Set down every line of the data, unchanged and complete.

[Collection entries]
/---

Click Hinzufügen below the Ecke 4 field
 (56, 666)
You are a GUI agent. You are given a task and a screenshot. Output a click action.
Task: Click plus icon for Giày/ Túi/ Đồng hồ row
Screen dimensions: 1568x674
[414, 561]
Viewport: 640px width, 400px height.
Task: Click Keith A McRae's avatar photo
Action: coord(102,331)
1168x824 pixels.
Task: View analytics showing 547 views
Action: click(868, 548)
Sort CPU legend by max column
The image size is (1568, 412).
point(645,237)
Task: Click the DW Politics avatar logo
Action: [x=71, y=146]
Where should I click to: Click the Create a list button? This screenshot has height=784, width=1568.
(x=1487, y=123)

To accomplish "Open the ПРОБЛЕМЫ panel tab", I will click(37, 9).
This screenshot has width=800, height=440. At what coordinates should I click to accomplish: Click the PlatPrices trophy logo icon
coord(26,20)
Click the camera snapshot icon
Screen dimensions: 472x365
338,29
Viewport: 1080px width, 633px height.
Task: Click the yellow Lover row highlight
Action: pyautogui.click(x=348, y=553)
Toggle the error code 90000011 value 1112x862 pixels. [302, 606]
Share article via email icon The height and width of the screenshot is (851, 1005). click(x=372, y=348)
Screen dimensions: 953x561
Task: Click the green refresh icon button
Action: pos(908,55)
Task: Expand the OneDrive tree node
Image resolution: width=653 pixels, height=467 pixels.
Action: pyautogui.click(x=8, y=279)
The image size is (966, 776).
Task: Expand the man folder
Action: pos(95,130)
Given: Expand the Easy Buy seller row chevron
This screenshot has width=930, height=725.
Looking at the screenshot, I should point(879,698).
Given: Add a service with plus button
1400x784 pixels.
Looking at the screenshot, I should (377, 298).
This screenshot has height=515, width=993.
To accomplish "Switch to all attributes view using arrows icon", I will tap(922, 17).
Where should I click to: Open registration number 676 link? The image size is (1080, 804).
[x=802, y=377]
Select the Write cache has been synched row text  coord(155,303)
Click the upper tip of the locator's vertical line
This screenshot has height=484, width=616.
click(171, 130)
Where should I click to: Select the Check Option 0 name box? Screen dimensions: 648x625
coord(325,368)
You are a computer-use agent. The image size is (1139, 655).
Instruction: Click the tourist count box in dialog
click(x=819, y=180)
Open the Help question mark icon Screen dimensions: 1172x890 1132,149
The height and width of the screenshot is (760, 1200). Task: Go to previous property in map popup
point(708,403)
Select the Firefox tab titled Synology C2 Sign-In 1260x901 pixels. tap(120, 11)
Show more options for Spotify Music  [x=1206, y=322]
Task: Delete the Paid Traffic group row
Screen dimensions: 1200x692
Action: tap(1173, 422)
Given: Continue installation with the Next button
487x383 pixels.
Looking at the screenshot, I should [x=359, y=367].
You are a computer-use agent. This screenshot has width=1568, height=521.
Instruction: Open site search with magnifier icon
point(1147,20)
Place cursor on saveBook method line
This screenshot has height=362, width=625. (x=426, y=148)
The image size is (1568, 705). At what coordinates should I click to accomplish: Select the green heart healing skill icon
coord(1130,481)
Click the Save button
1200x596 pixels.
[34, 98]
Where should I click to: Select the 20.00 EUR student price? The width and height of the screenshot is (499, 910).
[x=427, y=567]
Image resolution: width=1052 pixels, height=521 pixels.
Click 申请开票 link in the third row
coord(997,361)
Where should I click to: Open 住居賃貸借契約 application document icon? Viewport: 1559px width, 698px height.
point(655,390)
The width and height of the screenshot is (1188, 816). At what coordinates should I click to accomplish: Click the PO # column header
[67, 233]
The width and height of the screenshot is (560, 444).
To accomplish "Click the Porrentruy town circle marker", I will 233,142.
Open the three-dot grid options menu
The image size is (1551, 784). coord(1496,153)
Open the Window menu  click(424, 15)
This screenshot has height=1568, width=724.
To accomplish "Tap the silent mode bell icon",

\---

> _Task solution_
Click Hinzufügen below the Ecke 4 field
 (56, 666)
You are a GUI agent. You are given a task and a screenshot. Output a click action.
Task: Click plus icon for Giày/ Túi/ Đồng hồ row
Screen dimensions: 1568x674
[414, 561]
Viewport: 640px width, 400px height.
Task: Click Keith A McRae's avatar photo
Action: coord(102,331)
1168x824 pixels.
Task: View analytics showing 547 views
Action: click(868, 548)
Sort CPU legend by max column
The image size is (1568, 412).
point(645,237)
Task: Click the DW Politics avatar logo
Action: [x=71, y=146]
Where should I click to: Click the Create a list button? This screenshot has height=784, width=1568.
(x=1487, y=123)

To accomplish "Open the ПРОБЛЕМЫ panel tab", I will click(37, 9).
This screenshot has width=800, height=440. At what coordinates should I click to accomplish: Click the PlatPrices trophy logo icon
coord(26,20)
Click the camera snapshot icon
Screen dimensions: 472x365
338,29
Viewport: 1080px width, 633px height.
Task: Click the yellow Lover row highlight
Action: pyautogui.click(x=348, y=553)
Toggle the error code 90000011 value 1112x862 pixels. [302, 606]
Share article via email icon The height and width of the screenshot is (851, 1005). click(x=372, y=348)
Screen dimensions: 953x561
Task: Click the green refresh icon button
Action: pos(908,55)
Task: Expand the OneDrive tree node
Image resolution: width=653 pixels, height=467 pixels.
Action: pyautogui.click(x=8, y=279)
The image size is (966, 776).
Task: Expand the man folder
Action: pos(95,130)
Given: Expand the Easy Buy seller row chevron
This screenshot has width=930, height=725.
Looking at the screenshot, I should point(879,698).
Given: Add a service with plus button
1400x784 pixels.
Looking at the screenshot, I should (377, 298).
This screenshot has height=515, width=993.
To accomplish "Switch to all attributes view using arrows icon", I will tap(922, 17).
Where should I click to: Open registration number 676 link? The image size is (1080, 804).
[x=802, y=377]
Select the Write cache has been synched row text  coord(155,303)
Click the upper tip of the locator's vertical line
This screenshot has height=484, width=616.
click(171, 130)
Where should I click to: Select the Check Option 0 name box? Screen dimensions: 648x625
coord(325,368)
You are a computer-use agent. The image size is (1139, 655).
Instruction: Click the tourist count box in dialog
click(x=819, y=180)
Open the Help question mark icon Screen dimensions: 1172x890 1132,149
The height and width of the screenshot is (760, 1200). Task: Go to previous property in map popup
point(708,403)
Select the Firefox tab titled Synology C2 Sign-In 1260x901 pixels. tap(120, 11)
Show more options for Spotify Music  [x=1206, y=322]
Task: Delete the Paid Traffic group row
Screen dimensions: 1200x692
Action: tap(1173, 422)
Given: Continue installation with the Next button
487x383 pixels.
Looking at the screenshot, I should [x=359, y=367].
You are a computer-use agent. This screenshot has width=1568, height=521.
Instruction: Open site search with magnifier icon
point(1147,20)
Place cursor on saveBook method line
This screenshot has height=362, width=625. (x=426, y=148)
The image size is (1568, 705). At what coordinates should I click to accomplish: Select the green heart healing skill icon
coord(1130,481)
Click the Save button
1200x596 pixels.
[34, 98]
Where should I click to: Select the 20.00 EUR student price? The width and height of the screenshot is (499, 910).
[x=427, y=567]
Image resolution: width=1052 pixels, height=521 pixels.
Click 申请开票 link in the third row
coord(997,361)
Where should I click to: Open 住居賃貸借契約 application document icon? Viewport: 1559px width, 698px height.
point(655,390)
The width and height of the screenshot is (1188, 816). At what coordinates should I click to accomplish: Click the PO # column header
[67, 233]
The width and height of the screenshot is (560, 444).
To accomplish "Click the Porrentruy town circle marker", I will 233,142.
Open the three-dot grid options menu
The image size is (1551, 784). coord(1496,153)
Open the Window menu  click(424, 15)
This screenshot has height=1568, width=724.
To accomplish "Tap the silent mode bell icon",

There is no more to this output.